Bloomberg is reporting that President Barack Obama is weighing a “Social Security concession” in negotiation of a deal to avert the so-called fiscal cliff.
According to the report, Obama is considering a Social Security CPI change. What that means, via Bloomberg:
Switching the inflation yardstick to the so-called chained consumer price index would reduce Social Security cost-of-living benefit increases and generate fresh revenue because it also would reset income-tax brackets. Some Democrats in Congress have said they’re willing to make that change.
The Congressional Budget Office estimated in 2011 that a tweak to the so-called chained CPI could save as much as $145 billion through 2021.
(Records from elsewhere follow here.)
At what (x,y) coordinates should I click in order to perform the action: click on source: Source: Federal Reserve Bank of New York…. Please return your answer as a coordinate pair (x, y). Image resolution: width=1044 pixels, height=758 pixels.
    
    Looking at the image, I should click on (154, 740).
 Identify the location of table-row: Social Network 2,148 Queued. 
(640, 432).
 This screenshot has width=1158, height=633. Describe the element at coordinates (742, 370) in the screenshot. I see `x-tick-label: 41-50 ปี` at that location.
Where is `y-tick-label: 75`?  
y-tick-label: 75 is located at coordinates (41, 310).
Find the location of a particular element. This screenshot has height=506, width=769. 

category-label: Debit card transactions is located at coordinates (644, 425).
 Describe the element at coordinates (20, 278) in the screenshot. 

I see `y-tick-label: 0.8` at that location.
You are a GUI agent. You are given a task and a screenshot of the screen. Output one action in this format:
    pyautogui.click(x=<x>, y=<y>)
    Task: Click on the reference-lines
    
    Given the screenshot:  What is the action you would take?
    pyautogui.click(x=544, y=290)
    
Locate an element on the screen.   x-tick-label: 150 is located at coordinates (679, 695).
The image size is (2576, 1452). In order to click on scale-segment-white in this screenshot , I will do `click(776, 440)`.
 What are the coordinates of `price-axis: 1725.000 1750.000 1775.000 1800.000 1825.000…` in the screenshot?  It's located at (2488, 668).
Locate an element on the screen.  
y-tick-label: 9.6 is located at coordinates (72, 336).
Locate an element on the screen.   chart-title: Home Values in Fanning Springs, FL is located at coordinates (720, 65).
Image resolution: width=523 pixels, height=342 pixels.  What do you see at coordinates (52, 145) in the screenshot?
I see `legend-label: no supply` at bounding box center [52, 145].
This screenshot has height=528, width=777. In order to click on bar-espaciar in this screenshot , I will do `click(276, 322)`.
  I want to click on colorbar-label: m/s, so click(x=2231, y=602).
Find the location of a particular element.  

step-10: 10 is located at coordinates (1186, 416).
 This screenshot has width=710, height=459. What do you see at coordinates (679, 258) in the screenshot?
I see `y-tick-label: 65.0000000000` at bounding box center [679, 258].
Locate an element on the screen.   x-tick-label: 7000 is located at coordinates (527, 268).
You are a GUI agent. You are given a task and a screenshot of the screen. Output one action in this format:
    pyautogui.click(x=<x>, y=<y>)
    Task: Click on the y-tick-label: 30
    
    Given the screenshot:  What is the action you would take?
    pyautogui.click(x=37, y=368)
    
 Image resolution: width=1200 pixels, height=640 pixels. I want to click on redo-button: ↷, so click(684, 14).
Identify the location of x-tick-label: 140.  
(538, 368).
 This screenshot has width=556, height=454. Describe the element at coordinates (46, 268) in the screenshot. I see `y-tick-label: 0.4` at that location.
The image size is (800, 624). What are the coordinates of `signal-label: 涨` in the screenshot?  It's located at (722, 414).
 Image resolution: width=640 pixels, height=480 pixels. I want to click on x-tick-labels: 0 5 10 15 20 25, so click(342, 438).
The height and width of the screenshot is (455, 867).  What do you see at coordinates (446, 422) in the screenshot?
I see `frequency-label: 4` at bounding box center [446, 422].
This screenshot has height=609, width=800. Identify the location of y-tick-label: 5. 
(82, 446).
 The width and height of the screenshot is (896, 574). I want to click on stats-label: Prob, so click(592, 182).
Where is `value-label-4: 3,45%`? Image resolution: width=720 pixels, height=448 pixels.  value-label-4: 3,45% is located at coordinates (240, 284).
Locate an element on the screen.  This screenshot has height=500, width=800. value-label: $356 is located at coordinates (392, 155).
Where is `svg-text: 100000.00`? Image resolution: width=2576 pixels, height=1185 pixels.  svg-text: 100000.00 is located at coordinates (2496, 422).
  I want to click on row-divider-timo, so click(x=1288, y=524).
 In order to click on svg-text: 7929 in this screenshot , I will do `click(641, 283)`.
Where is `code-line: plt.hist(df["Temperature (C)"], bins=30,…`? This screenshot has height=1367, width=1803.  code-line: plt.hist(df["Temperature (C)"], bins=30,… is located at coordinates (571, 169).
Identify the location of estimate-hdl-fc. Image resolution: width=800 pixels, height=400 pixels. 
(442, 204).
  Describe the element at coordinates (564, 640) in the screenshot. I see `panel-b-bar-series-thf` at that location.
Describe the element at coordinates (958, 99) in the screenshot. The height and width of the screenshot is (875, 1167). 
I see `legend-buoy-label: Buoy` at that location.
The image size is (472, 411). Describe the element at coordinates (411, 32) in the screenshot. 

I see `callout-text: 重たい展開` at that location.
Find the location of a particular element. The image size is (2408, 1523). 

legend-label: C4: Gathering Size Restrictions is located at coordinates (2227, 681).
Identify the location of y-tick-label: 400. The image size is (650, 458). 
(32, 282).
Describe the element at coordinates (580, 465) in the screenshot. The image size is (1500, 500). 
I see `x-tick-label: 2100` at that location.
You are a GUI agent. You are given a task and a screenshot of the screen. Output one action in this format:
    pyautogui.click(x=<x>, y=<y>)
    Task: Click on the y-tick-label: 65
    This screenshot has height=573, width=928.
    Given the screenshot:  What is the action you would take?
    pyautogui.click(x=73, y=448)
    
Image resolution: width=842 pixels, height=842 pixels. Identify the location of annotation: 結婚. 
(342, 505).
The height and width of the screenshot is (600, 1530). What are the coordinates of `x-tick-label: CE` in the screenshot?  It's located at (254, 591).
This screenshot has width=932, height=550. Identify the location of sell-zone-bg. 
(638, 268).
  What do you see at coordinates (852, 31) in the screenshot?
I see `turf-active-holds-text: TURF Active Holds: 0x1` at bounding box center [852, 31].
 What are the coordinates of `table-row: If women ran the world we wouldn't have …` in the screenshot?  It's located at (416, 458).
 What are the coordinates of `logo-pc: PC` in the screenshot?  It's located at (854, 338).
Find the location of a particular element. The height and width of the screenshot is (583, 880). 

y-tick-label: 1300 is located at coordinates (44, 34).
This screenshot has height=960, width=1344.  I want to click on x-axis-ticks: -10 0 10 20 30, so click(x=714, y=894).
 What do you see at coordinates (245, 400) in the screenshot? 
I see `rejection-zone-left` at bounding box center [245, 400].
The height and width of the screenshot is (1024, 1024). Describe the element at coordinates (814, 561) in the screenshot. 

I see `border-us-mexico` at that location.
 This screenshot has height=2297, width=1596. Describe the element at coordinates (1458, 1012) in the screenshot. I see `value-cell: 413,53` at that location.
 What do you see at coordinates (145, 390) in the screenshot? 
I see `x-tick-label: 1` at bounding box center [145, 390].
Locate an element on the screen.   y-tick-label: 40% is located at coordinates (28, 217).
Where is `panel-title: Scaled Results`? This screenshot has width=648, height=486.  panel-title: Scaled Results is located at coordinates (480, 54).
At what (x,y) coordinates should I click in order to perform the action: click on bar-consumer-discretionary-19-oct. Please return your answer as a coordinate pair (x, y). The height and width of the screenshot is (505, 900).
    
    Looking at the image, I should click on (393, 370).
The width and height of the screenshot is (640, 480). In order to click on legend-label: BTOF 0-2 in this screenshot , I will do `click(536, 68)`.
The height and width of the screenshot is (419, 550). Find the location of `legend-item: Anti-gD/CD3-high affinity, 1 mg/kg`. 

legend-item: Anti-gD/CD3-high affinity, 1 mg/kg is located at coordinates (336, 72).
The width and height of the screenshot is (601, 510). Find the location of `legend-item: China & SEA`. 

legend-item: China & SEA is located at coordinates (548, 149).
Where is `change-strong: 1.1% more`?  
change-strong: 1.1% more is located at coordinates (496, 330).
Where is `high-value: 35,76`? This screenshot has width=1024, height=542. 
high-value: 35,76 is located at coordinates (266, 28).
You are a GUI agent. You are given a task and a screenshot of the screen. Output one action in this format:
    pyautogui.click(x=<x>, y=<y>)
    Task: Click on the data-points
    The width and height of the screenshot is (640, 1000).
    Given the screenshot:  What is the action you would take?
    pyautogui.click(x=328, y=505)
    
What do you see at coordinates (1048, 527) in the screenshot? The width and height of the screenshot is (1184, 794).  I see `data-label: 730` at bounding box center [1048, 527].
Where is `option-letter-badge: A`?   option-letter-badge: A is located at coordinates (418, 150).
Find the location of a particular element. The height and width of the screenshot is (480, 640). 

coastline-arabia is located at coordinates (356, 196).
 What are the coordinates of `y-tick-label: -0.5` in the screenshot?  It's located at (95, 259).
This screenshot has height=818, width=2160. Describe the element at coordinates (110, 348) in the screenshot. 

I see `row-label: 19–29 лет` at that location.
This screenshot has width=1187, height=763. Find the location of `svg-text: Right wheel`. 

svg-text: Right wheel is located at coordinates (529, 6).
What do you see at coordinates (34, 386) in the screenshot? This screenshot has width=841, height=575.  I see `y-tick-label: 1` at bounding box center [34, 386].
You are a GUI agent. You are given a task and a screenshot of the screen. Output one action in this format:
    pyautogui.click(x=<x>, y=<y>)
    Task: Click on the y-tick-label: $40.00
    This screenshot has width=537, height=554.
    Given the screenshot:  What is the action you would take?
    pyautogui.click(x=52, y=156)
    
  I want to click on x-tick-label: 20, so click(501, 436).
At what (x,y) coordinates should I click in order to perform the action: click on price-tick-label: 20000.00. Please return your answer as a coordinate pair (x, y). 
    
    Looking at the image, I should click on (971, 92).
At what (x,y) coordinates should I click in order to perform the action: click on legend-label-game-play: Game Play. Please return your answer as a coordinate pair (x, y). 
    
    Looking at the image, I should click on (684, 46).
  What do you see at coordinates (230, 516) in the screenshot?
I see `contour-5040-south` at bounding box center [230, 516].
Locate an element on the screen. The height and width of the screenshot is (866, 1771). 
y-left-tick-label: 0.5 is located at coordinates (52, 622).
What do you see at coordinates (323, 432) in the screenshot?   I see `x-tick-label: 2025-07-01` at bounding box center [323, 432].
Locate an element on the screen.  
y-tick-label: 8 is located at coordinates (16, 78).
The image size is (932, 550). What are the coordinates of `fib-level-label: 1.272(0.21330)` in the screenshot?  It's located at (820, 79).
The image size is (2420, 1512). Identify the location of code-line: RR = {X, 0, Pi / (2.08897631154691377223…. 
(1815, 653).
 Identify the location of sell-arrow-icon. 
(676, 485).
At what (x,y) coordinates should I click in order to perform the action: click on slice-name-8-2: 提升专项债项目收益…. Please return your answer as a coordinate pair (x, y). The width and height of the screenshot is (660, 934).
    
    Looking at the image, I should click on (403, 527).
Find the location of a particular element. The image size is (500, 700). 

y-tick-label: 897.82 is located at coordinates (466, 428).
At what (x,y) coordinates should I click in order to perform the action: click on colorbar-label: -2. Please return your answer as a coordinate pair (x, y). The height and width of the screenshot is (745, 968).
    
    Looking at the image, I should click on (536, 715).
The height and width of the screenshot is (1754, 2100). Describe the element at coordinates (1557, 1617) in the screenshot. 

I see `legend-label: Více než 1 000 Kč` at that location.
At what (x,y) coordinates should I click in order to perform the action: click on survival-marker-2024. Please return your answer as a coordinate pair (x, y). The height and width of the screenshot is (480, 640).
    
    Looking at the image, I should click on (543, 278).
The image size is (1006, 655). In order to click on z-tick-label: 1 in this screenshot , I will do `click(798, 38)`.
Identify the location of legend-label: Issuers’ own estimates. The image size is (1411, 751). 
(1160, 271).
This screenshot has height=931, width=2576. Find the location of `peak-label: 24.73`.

The Washington Post’s Ed O’Keefe has an example of what the switch could mean for an average retiree:
Imagine, for example, a person born in 1935 who retired to full benefits at age 65 in 2000. People in that position had an average initial monthly benefit of $1,435, or $17,220 a year, according to the Social Security Administration. Under the cost-of-living-adjustment formula and 2012 inflation, that benefit would be up to $1,986 a month in 2013, or $23,832 a year. But if payouts were adjusted using chained CPI, the sum would be around $1,880 a month, or $22,560 a year — a cut of more than 5 per cent and more as the years go by.
Obama and House Speaker John Boehner met for approximately 45 minutes today at the White House, and it appears as if talks to come to a deal before a Jan. 1 deadline are progressing.
In recent days, Boehner has reportedly offered some small concessions, as well. On Saturday, Politico, CNN and The Associated Press reported that Boehner proposed a tax hike on millionaires. And on Sunday, The Washington Post reported that Boehner had proposed lifting the debt ceiling for one year.